* Extract to read
# # # # # # #

At its core, Yoga is equally highly intuitive & purely logical. Its essence, today, is often hidden behind layers of historical, type-specific and other baggage that can make it hard to oversee and come to understanding.
On his Yogic path, our founder Māntrikadeva has come to a profound insight: the entire system of Yoga can be much more clearly understood through the lens of energy dynamics.
Learning Yoga directly through the lens of energy dynamics helps us take this hurdle. To start deeply understanding the energy dynamics of our own lives, of the world around us and of (the various forms and types of) Yoga itself.
From his teacher Śrī Ajīta, Swami Māntrikadeva learned to always dig deeper into the meaning of Yoga. This has led to a series of unique insights that have shaped our approach to Yoga forever into an energy-based approach to Yoga.
These higher insights are part of what we call the New Yoga, which will be the Yoga of the upcoming era. It is not a completely new form of Yoga, but rather a movement — co-created by many teachers and organisations worldwide — that contains all the already existing forms of Yoga in ways renewed, revitalised & rebuilt on a higher level.

# # # # # # #

* Information supplied
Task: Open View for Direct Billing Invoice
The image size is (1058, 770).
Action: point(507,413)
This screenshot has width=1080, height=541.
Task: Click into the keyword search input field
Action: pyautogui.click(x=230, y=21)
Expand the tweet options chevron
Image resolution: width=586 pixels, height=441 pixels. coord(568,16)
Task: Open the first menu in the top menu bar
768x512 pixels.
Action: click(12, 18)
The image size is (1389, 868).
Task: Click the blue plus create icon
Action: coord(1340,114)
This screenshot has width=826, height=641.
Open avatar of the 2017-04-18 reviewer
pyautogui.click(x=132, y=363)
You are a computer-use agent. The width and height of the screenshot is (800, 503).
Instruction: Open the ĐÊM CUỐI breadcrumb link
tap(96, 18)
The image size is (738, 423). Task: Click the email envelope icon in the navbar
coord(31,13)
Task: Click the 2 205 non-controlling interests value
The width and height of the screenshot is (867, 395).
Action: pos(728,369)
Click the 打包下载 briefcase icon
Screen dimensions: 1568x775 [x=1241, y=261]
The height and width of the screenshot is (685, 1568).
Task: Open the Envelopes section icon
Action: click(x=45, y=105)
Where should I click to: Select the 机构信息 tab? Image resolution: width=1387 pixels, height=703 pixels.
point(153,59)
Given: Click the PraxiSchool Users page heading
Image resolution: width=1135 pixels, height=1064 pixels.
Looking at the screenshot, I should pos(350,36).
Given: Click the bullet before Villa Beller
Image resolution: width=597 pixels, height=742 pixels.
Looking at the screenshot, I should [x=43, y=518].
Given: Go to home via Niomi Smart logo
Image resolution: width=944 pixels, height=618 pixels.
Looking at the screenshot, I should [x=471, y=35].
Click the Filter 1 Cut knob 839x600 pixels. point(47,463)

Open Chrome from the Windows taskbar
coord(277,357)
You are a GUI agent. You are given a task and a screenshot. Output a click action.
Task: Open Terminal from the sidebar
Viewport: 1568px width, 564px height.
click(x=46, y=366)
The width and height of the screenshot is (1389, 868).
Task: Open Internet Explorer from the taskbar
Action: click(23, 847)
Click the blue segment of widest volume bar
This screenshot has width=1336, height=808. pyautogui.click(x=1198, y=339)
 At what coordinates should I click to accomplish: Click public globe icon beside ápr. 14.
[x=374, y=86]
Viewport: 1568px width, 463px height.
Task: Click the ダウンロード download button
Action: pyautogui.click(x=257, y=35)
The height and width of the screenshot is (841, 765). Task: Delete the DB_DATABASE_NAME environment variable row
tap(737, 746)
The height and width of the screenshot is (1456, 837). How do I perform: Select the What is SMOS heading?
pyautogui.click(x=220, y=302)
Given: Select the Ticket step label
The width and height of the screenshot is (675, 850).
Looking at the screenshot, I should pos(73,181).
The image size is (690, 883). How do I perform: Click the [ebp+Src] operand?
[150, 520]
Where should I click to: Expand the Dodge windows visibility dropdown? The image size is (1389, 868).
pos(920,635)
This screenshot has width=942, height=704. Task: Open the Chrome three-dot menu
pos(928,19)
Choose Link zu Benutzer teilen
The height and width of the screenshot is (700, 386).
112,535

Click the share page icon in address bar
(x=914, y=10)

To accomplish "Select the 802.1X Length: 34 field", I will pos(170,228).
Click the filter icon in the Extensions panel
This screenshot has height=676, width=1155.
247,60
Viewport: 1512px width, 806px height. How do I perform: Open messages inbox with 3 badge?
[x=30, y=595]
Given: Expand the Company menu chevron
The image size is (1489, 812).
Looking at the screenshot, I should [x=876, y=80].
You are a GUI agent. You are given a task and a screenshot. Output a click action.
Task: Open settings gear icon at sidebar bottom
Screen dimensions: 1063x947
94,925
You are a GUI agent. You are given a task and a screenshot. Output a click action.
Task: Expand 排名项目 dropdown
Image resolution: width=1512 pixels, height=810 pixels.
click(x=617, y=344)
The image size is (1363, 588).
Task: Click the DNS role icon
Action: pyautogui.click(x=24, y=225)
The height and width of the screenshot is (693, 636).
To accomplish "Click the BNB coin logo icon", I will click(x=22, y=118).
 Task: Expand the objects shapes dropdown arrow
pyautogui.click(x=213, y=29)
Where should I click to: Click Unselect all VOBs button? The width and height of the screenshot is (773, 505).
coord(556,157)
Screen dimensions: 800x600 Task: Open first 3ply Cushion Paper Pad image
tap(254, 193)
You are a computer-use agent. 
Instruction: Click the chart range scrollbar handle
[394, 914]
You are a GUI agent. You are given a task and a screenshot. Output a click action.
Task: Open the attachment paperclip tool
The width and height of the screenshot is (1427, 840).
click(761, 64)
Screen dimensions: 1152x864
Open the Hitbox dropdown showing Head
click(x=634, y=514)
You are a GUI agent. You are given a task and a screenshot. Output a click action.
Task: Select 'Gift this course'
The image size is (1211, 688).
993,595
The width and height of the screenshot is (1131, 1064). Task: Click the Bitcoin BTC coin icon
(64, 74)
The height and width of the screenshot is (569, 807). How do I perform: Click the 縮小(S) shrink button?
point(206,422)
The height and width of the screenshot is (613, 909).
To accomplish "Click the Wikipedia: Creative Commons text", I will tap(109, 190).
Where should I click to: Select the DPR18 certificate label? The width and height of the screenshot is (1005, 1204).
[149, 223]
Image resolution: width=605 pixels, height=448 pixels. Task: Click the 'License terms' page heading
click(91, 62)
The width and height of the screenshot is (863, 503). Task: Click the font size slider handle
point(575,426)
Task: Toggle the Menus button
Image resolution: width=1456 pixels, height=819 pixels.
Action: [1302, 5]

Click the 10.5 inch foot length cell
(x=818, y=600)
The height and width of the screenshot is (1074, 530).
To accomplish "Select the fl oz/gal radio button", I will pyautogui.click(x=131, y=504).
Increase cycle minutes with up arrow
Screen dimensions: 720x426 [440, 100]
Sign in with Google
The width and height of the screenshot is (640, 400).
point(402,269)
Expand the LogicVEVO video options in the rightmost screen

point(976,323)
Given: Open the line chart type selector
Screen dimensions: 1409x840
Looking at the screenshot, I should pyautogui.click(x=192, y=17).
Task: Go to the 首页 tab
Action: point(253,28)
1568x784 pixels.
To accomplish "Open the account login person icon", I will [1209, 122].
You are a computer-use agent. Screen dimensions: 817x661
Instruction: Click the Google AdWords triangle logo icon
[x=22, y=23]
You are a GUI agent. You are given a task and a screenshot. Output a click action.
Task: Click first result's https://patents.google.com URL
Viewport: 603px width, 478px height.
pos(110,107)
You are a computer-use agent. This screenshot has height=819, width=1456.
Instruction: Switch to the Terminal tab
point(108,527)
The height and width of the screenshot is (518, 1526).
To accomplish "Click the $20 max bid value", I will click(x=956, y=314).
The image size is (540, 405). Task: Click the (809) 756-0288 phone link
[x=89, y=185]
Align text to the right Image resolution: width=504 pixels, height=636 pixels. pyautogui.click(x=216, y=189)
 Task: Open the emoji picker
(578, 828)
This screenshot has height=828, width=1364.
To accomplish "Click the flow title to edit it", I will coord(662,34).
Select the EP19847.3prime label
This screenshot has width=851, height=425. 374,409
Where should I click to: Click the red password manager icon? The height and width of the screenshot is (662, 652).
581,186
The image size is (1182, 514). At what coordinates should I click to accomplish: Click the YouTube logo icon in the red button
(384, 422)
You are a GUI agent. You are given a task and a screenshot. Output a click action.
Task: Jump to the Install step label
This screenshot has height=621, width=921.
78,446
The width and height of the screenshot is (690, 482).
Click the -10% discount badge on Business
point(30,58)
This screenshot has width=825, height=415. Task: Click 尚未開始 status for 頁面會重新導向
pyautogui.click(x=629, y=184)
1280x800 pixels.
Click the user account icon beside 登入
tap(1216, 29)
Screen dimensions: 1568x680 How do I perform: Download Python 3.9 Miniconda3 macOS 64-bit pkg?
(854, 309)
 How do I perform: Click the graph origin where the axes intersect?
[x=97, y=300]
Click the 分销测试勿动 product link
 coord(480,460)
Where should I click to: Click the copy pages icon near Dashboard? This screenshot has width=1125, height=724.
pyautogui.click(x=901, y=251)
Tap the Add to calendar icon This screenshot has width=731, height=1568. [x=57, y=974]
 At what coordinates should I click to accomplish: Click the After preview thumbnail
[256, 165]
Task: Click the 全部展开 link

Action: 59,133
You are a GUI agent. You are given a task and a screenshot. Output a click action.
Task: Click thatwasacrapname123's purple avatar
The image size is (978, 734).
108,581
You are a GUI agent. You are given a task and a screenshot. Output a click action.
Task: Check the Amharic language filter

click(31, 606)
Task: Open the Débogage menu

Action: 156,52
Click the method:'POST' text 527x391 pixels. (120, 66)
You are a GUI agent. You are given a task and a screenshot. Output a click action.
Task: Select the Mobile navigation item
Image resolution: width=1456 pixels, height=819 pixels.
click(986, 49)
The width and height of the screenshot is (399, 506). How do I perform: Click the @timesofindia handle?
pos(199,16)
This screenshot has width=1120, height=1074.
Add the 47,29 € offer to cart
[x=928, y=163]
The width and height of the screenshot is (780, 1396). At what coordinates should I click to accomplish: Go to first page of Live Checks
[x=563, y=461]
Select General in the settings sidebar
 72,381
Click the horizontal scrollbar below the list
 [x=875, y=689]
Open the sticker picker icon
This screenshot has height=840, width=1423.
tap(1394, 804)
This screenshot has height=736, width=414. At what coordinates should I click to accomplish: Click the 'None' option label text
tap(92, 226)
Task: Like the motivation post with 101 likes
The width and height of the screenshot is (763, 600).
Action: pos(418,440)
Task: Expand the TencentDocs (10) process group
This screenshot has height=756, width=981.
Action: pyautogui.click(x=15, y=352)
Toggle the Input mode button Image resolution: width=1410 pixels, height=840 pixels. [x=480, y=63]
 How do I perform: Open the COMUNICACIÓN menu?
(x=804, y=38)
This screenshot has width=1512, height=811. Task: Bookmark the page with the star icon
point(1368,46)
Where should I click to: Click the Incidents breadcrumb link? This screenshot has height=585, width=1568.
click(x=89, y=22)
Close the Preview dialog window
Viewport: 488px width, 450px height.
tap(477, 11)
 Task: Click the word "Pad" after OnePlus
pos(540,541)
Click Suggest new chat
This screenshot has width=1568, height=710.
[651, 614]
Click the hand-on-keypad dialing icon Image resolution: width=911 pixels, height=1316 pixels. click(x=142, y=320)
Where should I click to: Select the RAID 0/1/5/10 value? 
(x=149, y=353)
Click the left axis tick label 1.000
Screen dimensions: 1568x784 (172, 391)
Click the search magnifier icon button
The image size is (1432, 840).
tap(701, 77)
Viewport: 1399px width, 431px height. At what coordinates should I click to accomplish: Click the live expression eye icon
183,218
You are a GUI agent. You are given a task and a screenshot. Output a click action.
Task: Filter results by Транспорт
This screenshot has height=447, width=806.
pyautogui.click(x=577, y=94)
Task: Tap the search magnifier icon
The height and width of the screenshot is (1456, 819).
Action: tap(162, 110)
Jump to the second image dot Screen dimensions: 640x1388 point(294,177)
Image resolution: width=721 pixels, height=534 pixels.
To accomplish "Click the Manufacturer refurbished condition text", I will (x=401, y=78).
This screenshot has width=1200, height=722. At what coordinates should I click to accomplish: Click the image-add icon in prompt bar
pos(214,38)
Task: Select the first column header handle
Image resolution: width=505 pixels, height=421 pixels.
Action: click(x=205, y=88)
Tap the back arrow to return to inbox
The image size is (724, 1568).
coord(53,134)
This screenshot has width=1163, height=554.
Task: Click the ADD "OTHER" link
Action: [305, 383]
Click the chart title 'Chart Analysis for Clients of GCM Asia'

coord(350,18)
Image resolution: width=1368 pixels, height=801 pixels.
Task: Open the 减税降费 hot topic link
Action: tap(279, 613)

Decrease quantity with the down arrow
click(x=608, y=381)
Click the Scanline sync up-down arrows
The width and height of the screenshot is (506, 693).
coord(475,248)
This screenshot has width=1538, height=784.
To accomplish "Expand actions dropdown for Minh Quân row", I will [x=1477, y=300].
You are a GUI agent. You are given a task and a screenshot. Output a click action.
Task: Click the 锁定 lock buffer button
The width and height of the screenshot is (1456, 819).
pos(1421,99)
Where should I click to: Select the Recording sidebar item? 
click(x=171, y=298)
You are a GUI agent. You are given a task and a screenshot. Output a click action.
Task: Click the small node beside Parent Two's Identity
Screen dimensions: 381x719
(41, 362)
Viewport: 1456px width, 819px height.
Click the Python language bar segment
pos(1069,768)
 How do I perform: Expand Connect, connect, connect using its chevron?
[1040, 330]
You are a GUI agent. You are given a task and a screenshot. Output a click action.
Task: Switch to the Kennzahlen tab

# # # # # # #

* Task requirements
**a.** Based on the passage on energy-based Yoga, decide whether each statement agrees with it. Answer yes or no for each, and quote the deciding words from the passage. (i) Māntrikadeva's teacher Śrī Ajīta taught him to always dig deeper into the meaning of Yoga. (ii) The New Yoga is presented as a completely new form of Yoga. (iii) The New Yoga is described as the work of a single organization.
**b.** Extend the passage on energy-based Yoga with a further paragraph that picks up after its last sentence.

* Written answers
**a.**
(i) Yes: "From his teacher Śrī Ajīta, Swami Māntrikadeva learned to always dig deeper into the meaning of Yoga."
(ii) No: "It is not a completely new form of Yoga, but rather a movement"
(iii) No: "co-created by many teachers and organisations worldwide"

**b.**
In this New Yoga, the focus shifts from the external form of techniques and methods to an emphasis on their essential energy dynamics. Through this lens, the universal principles behind all Yoga practices begin to reveal themselves — making the path clearer, more direct, and more accessible to all.
This New Yoga is essentially a Yoga of Synthesis. It is not about teaching you an exact system from the beginning to the end.
Rather, it is about teaching you all the dynamics that exist within Yogic systems and helping you to meaningfully and wholesomely relate them to each other. In this way, any Yogic system will be seen in a new light and different Yogic systems, traditions, methodologies can be combined much more fluently.
We briefly study the basic dynamics of consciousness, and alongside we study the relationships that exist within any object of attention between individual elements within that object, groups of elements within that objects and the object as a whole.
For anyone who has studied various spiritual traditions over time, this is the ultimate practice that will take you beyond all of them and more meaningfully combine them all together.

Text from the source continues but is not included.